Actionable Steps for Crossword Success

  • Study the "Letter" Answers: Spend five minutes on a database like Wordplay (the NYT's own crossword column) and search for how they clue letters. You'll see patterns emerge for AHS, EES, and OOS.
  • Practice with the "Mini": If the full puzzle is too daunting, the Mini is a great way to learn the specific "shorthand" the NYT editors prefer.
  • Ignore the Literal: When you see a clue that seems to have a very obvious, narrative answer, pause. Ask yourself: "Could this just be a description of a letter or a common plural?"
  • Use the "Check" Feature Sparingly: If you're using the app, use the "Check Square" tool to see if that 'D' you placed is correct. It's a better learning tool than "Reveal," which just gives you the answer without the mental work.
  • Track Your Puzzles: Notice which days you struggle with. If you're failing on Thursdays, it's likely the "gimmick" or "rebus" puzzles that are getting you, not the vocabulary. If you're failing on Tuesdays, it's the "crosswordese" like DEES that you need to brush up on.

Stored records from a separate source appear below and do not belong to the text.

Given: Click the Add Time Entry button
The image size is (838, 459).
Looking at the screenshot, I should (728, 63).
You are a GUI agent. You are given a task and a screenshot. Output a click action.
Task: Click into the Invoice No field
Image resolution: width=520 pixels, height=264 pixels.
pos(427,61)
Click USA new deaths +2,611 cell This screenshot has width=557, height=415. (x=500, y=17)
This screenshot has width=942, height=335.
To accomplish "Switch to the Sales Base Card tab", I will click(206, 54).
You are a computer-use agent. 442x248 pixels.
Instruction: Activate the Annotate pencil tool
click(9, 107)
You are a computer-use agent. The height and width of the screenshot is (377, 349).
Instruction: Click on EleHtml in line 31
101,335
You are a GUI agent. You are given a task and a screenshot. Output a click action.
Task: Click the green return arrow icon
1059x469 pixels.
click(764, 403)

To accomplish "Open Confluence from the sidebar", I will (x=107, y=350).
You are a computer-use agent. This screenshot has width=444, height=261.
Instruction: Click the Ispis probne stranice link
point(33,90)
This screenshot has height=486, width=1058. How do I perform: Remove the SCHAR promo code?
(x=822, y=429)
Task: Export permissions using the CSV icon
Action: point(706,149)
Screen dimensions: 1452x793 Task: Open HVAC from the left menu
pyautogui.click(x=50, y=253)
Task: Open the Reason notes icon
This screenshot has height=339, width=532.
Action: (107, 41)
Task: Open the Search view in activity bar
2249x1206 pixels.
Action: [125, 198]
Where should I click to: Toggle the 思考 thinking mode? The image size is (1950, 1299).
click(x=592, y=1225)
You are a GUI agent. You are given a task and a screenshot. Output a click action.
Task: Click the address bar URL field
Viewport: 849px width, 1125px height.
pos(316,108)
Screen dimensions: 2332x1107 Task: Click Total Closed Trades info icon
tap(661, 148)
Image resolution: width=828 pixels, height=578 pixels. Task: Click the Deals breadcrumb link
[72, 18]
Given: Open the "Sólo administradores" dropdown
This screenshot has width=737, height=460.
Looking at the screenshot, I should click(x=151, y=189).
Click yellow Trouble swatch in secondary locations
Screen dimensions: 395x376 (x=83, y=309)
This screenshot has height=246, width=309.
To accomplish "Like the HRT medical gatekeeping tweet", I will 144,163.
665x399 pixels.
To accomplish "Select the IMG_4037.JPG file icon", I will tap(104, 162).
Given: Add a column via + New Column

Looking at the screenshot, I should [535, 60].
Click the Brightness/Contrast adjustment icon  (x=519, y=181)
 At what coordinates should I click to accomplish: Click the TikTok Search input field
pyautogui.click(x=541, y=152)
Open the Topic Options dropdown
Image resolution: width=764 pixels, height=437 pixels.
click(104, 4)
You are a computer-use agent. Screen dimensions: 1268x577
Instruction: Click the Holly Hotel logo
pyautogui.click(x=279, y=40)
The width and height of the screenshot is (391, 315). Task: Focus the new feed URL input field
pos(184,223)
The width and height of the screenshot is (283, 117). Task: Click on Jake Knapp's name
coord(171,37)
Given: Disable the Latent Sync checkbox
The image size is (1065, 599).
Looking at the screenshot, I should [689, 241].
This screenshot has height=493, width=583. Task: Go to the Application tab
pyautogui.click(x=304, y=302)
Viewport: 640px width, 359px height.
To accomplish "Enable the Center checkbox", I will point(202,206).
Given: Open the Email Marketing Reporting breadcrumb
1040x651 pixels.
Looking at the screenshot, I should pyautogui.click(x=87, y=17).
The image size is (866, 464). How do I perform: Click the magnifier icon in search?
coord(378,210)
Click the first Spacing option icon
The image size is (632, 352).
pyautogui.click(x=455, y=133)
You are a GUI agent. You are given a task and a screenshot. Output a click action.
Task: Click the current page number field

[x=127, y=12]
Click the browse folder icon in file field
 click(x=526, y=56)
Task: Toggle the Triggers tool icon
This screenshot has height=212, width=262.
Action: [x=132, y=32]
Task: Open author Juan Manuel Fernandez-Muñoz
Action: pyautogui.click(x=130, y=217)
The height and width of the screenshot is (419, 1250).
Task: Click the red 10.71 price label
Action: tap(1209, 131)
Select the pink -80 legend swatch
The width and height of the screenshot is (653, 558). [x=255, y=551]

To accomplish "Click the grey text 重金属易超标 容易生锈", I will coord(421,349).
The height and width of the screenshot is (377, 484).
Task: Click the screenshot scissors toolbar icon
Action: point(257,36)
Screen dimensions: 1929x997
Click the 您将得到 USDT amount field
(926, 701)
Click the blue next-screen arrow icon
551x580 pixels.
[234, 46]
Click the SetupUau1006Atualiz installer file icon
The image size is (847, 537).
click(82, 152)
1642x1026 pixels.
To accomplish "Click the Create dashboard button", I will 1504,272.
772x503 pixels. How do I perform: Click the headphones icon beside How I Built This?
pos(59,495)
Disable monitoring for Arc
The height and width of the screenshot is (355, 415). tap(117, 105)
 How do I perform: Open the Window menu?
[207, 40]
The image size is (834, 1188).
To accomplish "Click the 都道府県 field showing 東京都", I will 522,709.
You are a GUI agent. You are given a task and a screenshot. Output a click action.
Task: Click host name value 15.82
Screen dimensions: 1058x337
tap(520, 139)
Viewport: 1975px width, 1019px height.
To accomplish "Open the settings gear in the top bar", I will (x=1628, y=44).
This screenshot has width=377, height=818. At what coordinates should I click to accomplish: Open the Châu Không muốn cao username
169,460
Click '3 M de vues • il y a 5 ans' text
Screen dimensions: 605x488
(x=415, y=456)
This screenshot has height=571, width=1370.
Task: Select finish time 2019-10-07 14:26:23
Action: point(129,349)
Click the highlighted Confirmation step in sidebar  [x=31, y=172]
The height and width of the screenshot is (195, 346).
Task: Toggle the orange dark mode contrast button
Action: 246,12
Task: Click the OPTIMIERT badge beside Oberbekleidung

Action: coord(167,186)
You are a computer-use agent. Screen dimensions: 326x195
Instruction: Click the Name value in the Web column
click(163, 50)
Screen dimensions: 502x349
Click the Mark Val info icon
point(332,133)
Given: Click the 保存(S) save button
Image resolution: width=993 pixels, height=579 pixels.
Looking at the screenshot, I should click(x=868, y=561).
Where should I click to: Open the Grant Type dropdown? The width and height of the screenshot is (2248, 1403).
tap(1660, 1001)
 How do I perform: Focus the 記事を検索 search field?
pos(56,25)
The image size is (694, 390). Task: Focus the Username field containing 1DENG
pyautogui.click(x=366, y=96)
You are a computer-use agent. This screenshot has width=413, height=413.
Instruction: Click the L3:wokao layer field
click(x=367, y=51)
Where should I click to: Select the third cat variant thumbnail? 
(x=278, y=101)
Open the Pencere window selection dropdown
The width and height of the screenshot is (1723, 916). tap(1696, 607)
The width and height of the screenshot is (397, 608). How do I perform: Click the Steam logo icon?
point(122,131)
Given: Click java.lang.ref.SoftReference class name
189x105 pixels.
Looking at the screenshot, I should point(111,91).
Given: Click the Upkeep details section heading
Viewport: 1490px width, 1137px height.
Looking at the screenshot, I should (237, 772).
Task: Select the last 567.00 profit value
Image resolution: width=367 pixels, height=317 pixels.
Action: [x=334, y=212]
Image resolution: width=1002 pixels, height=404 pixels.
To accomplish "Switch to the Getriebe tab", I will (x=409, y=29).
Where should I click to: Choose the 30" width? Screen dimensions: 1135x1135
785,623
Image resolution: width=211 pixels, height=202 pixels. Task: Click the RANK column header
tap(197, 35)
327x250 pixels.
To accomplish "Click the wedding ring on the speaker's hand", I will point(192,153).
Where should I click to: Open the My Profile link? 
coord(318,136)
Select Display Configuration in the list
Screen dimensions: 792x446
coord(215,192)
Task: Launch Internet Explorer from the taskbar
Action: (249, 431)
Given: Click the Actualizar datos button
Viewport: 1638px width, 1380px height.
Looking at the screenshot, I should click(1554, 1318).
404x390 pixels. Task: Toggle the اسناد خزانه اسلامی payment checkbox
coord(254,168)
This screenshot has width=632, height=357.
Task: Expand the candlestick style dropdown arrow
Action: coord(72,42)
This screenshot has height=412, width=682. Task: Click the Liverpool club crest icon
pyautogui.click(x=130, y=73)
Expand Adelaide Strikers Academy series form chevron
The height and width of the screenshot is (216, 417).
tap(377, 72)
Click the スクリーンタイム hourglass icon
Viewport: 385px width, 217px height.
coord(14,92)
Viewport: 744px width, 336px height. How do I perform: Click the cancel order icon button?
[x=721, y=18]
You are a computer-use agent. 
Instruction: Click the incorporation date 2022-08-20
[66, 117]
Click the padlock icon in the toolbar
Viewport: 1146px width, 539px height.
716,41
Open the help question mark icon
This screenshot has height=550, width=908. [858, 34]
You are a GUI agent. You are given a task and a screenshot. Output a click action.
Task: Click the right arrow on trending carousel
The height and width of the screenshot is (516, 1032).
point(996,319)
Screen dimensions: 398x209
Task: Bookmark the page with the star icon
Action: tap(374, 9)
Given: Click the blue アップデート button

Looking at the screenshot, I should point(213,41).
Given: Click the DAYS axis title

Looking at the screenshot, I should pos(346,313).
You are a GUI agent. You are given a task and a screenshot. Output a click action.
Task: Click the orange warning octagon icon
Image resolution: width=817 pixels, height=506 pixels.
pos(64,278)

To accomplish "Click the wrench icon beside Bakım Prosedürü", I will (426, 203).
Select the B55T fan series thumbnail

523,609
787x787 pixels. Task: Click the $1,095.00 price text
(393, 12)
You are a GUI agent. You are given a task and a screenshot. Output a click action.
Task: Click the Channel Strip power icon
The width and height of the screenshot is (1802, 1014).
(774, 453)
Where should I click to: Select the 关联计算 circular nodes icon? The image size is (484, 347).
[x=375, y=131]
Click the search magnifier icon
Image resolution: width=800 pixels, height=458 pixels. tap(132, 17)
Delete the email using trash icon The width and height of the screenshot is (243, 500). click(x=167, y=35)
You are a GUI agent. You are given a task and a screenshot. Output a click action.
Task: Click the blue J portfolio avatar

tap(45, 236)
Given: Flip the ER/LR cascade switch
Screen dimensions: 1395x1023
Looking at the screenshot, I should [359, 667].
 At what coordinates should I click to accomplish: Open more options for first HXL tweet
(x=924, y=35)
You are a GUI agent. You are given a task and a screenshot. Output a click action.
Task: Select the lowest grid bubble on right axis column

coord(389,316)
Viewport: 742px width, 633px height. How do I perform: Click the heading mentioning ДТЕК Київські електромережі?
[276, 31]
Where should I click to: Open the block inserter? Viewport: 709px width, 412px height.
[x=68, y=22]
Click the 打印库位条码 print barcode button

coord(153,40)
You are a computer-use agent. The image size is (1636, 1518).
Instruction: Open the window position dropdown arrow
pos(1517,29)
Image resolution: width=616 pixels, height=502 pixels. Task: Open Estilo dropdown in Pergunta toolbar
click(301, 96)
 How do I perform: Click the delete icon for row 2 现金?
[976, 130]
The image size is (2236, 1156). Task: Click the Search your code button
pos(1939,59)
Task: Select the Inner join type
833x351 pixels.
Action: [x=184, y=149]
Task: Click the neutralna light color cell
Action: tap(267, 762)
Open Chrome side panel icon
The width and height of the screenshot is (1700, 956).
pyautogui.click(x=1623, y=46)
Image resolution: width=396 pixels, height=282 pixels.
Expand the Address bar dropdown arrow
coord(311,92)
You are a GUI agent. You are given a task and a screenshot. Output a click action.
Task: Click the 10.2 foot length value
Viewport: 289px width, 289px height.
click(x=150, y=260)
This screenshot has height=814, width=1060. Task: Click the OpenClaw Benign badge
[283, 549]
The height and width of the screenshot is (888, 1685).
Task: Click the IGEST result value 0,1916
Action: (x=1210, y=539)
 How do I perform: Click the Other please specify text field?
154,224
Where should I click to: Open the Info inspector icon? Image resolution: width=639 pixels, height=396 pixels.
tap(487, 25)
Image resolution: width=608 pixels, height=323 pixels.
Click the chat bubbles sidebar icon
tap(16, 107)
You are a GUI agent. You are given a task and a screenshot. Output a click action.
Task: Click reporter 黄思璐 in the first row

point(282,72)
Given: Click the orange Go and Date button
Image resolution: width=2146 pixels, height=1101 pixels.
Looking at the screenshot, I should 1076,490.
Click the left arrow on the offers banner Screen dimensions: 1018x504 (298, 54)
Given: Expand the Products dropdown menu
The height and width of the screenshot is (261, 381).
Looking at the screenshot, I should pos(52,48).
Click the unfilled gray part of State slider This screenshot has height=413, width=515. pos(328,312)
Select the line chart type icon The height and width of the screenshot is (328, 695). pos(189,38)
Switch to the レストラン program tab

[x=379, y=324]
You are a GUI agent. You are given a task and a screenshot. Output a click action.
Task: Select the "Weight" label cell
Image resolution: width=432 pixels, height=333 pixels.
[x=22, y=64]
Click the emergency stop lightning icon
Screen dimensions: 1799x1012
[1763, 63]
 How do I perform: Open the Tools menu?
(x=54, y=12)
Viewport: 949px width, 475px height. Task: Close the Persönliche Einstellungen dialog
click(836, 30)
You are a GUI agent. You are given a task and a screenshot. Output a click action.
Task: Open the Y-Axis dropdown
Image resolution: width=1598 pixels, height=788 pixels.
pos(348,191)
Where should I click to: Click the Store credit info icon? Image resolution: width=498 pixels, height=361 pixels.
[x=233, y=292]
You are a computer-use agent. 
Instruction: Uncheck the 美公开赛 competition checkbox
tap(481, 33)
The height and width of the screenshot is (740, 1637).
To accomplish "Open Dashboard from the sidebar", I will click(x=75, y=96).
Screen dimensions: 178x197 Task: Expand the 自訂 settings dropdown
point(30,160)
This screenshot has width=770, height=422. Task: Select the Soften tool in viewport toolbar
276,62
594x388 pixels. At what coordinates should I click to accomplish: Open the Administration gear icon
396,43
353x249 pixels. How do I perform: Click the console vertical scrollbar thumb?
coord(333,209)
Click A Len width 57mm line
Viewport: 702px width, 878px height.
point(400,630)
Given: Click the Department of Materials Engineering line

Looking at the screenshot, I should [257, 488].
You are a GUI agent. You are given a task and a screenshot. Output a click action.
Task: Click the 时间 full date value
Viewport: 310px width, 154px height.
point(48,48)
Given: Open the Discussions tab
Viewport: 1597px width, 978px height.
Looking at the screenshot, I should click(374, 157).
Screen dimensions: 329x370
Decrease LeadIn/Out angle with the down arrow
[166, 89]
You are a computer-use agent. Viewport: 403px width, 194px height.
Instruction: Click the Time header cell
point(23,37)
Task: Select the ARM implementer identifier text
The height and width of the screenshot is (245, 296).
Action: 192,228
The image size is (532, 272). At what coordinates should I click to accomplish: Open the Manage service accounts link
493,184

The NYT crossword is a conversation between the constructor and the solver. The "undesirable marks" clue is just one of the ways they say, "Hey, remember high school?" Now you're in on the joke.

By recognizing these patterns, you’ll move from a casual solver to someone who can breeze through the early-week grids. You'll start to see the grid not as a series of questions, but as a structure built on specific, repeatable blocks of language. That’s the real secret to mastering the NYT Crossword. It’s not about knowing everything; it’s about knowing how the editors think.